(EXTRACTED TEXT Opens)

Chef Frederic Joulin is no stranger to the restaurant business. Growing up in Paris, Joulin’s father worked as a sales representative in the food industry, which introduced him early to the culinary world. By age 13, Joulin’s career path was clear.
Joulin then met notable Parisian chef Jean-Claude Ferrero, who took the young chef under his wing. Joulin completed a four-month training course with Jean Millet. Every night after school, Joulin went to restaurants in Paris to begin training. At age 15, he enrolled at the Belliard College for hospitality. From then he went on to work for reputable restaurants such as Le Divellac, Jules Verne and Jean Millet.
After earning his degree, Joulin began creating cuisine with some of Paris’ most notable chefs, including three Michelin star chef Guy Savoy. He also served as the private chef to President Jacques Chirac of France for two years. From ages 20-25, Joulin worked for Yvan Restaurant, a star studded era where he cooked and hosted for the likes of notables like Madonna, Johnny Holiday and Eddie Barclay. This experience rounded out his skills to include hosting as well as his role as a chef. It was during this time period when he learned the balance of cuisine, service and overall experience for both A-listers and everyday clients.

(EXTRACTED TEXT Closes)

AIM OF THE TASK
Please mark each statement yes or no according to the text about Chef Frederic Joulin, quoting the words that decide it: 1. Joulin enrolled at the Belliard College for hospitality at age 15. 2. Joulin was the private chef to President Jacques Chirac for five years. 3. Joulin's father worked as a chef in Paris. Rely only on the text about Chef Frederic Joulin.

(EXTRACTED DATA Opens)

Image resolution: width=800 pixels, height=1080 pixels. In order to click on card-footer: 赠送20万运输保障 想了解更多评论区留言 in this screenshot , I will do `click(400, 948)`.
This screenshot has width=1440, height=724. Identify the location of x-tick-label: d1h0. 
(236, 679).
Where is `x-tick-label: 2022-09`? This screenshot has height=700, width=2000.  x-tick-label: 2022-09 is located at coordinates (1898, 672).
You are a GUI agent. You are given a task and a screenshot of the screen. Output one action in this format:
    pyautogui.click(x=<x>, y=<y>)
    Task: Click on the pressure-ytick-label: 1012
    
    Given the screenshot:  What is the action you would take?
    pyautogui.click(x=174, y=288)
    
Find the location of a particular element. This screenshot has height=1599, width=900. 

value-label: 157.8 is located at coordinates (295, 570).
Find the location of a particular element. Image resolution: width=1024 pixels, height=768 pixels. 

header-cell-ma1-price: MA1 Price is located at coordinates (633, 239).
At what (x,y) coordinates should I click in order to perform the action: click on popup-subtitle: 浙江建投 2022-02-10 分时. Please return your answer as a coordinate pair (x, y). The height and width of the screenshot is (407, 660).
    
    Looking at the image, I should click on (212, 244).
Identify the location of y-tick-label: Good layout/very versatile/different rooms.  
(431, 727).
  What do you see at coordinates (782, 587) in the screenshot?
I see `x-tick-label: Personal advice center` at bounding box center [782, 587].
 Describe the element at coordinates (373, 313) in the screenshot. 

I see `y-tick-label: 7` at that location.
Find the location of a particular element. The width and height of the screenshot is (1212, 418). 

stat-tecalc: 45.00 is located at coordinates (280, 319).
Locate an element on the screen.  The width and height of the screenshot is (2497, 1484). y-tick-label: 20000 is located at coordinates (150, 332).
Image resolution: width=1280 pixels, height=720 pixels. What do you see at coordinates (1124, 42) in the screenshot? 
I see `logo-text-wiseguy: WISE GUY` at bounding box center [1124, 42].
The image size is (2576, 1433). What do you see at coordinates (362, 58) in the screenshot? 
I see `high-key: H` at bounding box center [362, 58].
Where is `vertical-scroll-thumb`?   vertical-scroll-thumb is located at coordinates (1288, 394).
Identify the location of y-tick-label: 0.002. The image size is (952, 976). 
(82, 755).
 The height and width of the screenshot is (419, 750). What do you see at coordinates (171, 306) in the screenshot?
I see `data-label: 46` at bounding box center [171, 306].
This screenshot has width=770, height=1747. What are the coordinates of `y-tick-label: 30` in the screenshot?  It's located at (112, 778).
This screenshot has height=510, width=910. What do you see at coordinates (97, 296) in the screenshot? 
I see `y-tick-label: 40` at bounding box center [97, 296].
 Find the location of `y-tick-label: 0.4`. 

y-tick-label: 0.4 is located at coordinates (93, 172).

(EXTRACTED DATA Closes)

YOUR SOLUTION
1. Yes: "At age 15, he enrolled at the Belliard College for hospitality."
2. No: "He also served as the private chef to President Jacques Chirac of France for two years."
3. No: "Joulin’s father worked as a sales representative in the food industry"